Entre os que aplaudiram Obama está a ex-Presidente do “Council of Economic Advisers” de Clinton, Laura D’Andrea Tyson (“Why Manufacturing Still Matters”, “New York Times” de 10/2). Sublinhando três pontos: que “os EUA devem reequilibrar o seu crescimento deslocando-se do consumo e das importações financiados por crédito externo para a exportações”; que “em média os empregos industriais são empregos de alta produtividade e alto valor acrescentado, com bons salários e benefícios suplementares”; que a indústria releva “devido ao seu substancial e desproporcionado papel na inovação”.
Mas o debate não se cinge ao outro lado do Atlântico. Ainda há poucos dias, foi divulgado em Londres um relatório – comissionado por David Cameron e compilado por um empresário prestigiado (Sir Anthony Bamford, “chairman” da JCB) – mostrando a dimensão negativa do “gap” económico existente entre o Reino Unido e os seus principais concorrentes, relacionando esse diferencial com crescentes perdas e lacunas do setor industrial britânico (o gráfico do “Financial Times” acima reproduzido, evidenciando as quotas da produção industrial mundial historicamente detidas por cinco grandes economias, dá conta da continuada quebra da posição britânica e do mínimo por ela atingido em 2010), chamando às
armas a indústria inglesa e defendendo novas políticas de revigoramento (um “nine-point action plan”) do setor transformador (ver, nomeadamente, o artigo “Call for manufacturing tsar to boost economy”, publicado por Peter Marsh no “Financial Times”, http://www.ft.com/intl/cms/s/0/50e1b694-5f13-11e1-a04d 00144feabdc0.html#axzz1nbMxOEj9). Relatório a que outros (como Jonathan Portes, diretor do ”National Institute of Economic and Social Research”) reagiram expressando o entendimento de que “o Reino Unido não deve tornar-se ‘obsessivo’ sobre a indústria”.

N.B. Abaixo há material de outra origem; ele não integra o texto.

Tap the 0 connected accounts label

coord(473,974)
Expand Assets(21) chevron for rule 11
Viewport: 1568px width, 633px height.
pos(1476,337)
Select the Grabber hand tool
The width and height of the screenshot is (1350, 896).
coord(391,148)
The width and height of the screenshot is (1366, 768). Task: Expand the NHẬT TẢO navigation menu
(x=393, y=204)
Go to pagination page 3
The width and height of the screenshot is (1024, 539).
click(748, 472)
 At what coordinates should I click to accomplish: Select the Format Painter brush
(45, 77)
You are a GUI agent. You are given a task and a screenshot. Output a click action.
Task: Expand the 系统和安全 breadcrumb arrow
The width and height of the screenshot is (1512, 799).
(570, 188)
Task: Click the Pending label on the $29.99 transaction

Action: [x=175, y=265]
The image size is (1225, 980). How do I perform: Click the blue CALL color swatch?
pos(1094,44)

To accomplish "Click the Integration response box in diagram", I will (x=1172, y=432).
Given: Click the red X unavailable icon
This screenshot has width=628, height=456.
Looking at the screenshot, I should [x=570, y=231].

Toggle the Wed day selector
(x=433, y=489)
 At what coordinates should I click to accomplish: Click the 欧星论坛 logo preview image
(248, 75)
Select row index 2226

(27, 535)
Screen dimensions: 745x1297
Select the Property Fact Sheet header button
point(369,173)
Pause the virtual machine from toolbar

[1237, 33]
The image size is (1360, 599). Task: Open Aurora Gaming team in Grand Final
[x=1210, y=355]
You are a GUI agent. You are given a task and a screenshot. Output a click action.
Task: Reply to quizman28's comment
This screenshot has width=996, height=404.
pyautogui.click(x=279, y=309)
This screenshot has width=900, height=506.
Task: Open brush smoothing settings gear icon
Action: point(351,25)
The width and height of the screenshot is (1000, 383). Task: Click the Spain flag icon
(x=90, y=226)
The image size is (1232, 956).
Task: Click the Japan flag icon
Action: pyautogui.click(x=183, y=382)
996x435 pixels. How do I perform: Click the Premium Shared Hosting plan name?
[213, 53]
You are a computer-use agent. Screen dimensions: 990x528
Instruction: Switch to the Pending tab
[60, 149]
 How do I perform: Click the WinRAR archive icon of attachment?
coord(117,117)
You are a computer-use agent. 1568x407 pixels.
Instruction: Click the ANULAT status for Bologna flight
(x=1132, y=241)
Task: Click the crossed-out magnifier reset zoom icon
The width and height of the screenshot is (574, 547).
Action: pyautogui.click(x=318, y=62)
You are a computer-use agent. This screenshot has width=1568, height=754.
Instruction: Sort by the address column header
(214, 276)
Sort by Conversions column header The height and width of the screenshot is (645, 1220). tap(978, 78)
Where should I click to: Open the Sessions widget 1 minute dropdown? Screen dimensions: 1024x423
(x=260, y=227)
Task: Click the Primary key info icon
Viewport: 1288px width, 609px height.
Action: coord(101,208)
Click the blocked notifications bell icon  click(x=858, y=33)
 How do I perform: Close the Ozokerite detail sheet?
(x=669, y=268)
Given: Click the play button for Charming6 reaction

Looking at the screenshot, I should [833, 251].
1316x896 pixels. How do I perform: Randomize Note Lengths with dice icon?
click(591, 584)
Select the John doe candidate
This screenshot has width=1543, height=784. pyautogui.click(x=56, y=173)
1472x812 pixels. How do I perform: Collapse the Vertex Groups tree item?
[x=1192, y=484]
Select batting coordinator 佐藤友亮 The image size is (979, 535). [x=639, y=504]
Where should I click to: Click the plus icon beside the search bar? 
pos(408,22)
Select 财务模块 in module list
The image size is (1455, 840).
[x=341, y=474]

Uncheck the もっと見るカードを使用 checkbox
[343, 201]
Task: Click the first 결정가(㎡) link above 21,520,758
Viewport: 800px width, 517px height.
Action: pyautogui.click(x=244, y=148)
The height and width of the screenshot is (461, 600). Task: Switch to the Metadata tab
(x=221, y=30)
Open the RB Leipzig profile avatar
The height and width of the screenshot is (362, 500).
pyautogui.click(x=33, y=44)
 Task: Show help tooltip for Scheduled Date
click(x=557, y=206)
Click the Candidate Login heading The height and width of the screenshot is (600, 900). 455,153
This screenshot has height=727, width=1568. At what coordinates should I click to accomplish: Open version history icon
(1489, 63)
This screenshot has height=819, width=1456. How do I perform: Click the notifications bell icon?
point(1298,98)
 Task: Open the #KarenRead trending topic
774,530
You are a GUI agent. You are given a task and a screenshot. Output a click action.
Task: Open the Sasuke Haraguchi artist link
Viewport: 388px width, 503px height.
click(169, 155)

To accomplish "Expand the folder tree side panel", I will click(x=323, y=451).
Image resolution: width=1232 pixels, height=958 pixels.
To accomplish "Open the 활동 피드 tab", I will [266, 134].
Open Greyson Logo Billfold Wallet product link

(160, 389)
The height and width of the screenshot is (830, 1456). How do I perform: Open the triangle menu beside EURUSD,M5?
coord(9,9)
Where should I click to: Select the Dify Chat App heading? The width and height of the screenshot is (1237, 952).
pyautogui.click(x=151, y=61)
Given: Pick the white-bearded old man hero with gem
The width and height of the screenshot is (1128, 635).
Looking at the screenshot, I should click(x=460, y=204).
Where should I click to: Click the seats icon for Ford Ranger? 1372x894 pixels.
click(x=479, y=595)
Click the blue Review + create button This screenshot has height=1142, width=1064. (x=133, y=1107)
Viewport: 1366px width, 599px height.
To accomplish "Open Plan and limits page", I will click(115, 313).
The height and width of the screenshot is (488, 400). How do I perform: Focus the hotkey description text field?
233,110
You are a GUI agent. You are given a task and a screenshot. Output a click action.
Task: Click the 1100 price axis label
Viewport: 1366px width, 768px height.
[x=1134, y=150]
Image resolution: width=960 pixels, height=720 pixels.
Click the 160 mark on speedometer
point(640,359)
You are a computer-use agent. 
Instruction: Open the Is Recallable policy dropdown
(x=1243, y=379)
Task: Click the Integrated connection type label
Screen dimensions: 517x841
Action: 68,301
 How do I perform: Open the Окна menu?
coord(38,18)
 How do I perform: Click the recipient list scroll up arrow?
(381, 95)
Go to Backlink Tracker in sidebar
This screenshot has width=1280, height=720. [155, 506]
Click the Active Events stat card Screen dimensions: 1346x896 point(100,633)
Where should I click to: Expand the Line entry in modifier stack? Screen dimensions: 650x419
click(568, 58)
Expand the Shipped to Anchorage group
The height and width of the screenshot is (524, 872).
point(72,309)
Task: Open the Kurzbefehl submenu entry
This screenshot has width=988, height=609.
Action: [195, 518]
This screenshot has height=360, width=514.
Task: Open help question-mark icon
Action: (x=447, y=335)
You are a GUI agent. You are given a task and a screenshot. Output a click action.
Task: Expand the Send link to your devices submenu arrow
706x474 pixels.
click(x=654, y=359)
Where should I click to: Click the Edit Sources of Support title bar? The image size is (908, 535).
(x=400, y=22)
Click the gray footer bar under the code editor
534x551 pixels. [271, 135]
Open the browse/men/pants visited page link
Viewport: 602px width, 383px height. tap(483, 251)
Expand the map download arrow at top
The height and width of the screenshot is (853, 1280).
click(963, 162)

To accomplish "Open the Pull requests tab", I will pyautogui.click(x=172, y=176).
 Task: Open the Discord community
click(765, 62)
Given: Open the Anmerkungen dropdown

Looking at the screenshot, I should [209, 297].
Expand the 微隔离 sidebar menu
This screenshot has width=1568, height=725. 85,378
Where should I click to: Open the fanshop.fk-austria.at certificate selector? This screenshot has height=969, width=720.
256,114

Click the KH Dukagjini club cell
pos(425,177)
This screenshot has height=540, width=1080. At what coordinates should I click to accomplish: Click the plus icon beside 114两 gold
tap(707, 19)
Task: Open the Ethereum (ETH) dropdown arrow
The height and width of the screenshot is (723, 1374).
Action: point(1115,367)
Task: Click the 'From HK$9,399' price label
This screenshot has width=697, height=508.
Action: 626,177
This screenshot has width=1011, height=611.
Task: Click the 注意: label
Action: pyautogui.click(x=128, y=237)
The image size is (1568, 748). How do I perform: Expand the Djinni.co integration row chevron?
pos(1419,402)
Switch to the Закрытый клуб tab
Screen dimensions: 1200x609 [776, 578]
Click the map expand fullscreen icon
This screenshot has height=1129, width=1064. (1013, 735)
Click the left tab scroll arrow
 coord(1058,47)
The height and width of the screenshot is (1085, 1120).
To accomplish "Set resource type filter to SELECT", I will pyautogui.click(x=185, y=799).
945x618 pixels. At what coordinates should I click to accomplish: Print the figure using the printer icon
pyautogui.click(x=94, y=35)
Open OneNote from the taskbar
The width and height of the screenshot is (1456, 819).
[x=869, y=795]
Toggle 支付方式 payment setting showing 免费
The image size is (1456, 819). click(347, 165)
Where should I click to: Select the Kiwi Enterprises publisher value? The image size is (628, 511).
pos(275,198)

Por uma banda, por outra banda, diria o saudoso Prof. Jorge Leite de Faria. Não importa, “whatever”, para efeitos do argumento que comanda este post. A saber: o tema tem muito que se lhe diga e muito que dizer, mas também muito já dito; como terá, necessariamente também, muito ainda por dizer. O tema tem uma história e um adquirido de conhecimento e não corresponde propriamente, portanto, a uma matéria sobre a qual não se ouve ninguém ou sobre a qual tem de se começar a pensar! Sendo que, ademais, e para começo de conversa, a de Medina Carreira não parece nem a mais inteligível nem a mais rigorosa: “Quando a indústria se instalou na Europa (….), a Europa enveredou por um tipo de economia muito mais produtiva e muito mais enriquecedora (…). Ora, o que se está a passar hoje é que estamos a sair de uma economia industrial para ir para uma economia de serviços (…). Nós viemos de uma economia pobre, entre aspas, a Europa passou para uma economia rica, de indústria, e agora está a caminhar para uma economia pobre. E com esta economia pobre nós não mantemos em geral o padrão de vida que temos, nem vamos ter os empregos que queremos, nem vamos ter os salários que queremos, nem vamos ter os contratos sem prazo que desejaríamos ter, nem mais igualdades.”